Legacy: The Unsung Hero
Alexei Berest’s story is a poignant lesson in how history is shaped, promoted, and silenced. His courageous act on April 30, 1945, was a defining moment in the final defeat of Nazism, yet he was denied the glory that would have altered his post-war existence. The circumstances of his death — saving a child at the cost of his own life — form a near-perfect bookend to a life defined by selflessness and bravery.
Today, as the Second World War recedes from living memory, Berest serves as a symbol of the countless ordinary individuals whose extraordinary deeds were eclipsed by state propaganda. His rehabilitation in the historical record is an ongoing process, championed by independent researchers, local communities, and the Ukrainian state. The Victory Banner that once fluttered over the ruins of the Reichstag has come to represent not only the triumph of the Red Army, but also the complex, often painful, interplay of truth and myth in the making of national memory.
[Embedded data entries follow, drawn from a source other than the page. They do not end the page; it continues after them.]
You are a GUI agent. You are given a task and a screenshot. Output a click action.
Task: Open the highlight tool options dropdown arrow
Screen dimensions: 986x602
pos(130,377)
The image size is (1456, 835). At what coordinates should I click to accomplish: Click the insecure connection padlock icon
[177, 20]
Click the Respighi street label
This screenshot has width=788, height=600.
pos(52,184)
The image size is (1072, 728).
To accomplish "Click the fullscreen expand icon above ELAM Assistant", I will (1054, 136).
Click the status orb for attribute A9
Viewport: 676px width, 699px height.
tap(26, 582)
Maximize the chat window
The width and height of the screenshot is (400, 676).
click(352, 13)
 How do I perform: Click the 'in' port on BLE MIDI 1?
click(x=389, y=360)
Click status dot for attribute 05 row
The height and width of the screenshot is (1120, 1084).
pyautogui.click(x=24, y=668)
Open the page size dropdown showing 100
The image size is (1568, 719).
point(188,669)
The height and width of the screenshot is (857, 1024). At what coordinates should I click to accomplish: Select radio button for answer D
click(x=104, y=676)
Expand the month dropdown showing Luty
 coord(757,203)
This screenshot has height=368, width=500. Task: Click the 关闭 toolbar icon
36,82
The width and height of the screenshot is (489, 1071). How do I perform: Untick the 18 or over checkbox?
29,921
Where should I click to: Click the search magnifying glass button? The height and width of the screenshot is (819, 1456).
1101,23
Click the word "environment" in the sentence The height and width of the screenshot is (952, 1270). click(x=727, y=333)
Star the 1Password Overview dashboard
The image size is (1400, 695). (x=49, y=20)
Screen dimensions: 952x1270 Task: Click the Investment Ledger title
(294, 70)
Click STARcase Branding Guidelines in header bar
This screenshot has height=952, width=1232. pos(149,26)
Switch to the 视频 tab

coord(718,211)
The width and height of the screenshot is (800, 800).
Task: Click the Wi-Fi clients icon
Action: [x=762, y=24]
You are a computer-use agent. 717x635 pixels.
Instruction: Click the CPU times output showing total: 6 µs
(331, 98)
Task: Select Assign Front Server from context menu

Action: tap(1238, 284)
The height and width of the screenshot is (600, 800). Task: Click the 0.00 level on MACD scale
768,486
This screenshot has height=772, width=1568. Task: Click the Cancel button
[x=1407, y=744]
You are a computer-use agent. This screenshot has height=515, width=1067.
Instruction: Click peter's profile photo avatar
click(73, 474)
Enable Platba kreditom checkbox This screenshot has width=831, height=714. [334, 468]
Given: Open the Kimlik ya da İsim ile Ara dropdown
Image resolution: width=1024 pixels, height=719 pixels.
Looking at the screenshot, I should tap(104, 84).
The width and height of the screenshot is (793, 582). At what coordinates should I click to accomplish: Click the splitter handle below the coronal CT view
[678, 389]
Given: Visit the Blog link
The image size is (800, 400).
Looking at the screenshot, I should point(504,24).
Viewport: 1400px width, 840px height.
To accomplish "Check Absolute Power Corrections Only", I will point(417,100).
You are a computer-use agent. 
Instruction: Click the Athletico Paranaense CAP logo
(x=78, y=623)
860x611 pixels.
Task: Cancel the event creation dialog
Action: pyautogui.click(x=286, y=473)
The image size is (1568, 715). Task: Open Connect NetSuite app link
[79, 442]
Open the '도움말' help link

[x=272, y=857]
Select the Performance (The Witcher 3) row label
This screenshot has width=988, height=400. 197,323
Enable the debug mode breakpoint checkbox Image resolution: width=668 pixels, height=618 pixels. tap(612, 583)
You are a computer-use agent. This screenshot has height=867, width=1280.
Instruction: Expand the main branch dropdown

In the roar of the train that took his life, there was an echo of the artillery that had burst around him in Berlin — a final, fatal noise that sealed the fate of a man who had never sought fame, but had shaped a world-historical moment. Alexei Berest’s name is now rightly inscribed alongside those of more celebrated heroes, a silent but profound testament to the cost of victory and the long arc of historical justice.
Factual backbone from Wikidata (CC0); biographical context referenced from Wikipedia (CC BY-SA). Narrative text is original and AI-assisted.